Transcribe the data below verbatim from the line with "Task: Click the help icon beside 聊天模型" to the line with "Click the pencil". Include both of those lines.

━━━ PROVIDED RECORDS ━━━

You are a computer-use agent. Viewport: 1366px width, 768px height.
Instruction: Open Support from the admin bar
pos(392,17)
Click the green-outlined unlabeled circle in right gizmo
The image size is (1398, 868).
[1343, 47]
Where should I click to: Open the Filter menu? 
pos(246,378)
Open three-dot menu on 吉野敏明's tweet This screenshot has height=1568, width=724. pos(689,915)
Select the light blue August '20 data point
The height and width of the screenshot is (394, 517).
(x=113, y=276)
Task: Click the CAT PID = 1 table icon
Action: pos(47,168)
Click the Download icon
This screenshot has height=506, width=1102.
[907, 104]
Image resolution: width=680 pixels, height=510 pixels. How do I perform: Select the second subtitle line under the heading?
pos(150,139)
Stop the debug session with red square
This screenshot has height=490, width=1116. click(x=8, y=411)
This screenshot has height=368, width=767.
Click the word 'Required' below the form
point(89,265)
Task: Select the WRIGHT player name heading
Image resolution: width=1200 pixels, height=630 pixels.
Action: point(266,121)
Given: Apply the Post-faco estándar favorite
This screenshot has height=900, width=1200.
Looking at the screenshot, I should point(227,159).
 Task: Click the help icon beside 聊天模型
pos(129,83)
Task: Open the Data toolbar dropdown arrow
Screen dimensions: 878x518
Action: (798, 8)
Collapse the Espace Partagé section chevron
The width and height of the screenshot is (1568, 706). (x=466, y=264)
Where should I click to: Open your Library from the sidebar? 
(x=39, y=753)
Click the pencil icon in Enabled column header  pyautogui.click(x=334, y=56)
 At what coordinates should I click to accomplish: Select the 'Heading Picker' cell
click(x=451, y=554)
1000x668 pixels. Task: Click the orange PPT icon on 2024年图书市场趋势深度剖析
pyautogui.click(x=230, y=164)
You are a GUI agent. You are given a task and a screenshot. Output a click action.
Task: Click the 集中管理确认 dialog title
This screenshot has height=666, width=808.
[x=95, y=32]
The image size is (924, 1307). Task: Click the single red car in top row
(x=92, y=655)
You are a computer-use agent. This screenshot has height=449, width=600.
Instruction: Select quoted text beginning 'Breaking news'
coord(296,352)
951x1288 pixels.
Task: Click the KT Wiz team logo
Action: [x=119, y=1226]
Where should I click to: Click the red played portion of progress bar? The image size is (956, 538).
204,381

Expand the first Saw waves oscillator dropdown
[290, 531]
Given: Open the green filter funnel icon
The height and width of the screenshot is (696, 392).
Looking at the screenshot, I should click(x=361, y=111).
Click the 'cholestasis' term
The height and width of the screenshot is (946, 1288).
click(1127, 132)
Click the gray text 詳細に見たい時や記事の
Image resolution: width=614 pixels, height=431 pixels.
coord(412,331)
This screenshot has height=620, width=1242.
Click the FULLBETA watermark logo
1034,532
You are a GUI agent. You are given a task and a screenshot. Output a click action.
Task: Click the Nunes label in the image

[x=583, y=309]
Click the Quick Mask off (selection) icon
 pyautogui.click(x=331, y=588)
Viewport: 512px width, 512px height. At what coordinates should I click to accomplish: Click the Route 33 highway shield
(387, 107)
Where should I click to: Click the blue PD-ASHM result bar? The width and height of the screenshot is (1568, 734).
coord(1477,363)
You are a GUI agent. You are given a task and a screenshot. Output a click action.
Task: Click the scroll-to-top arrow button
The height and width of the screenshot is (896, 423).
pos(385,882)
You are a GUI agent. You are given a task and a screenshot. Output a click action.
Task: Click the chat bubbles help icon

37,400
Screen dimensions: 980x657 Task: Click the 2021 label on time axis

━━━

_ANSWER SECTION_:
 Task: Click the help icon beside 聊天模型
pos(129,83)
Task: Open the Data toolbar dropdown arrow
Screen dimensions: 878x518
Action: (798, 8)
Collapse the Espace Partagé section chevron
The width and height of the screenshot is (1568, 706). (x=466, y=264)
Where should I click to: Open your Library from the sidebar? 
(x=39, y=753)
Click the pencil icon in Enabled column header  pyautogui.click(x=334, y=56)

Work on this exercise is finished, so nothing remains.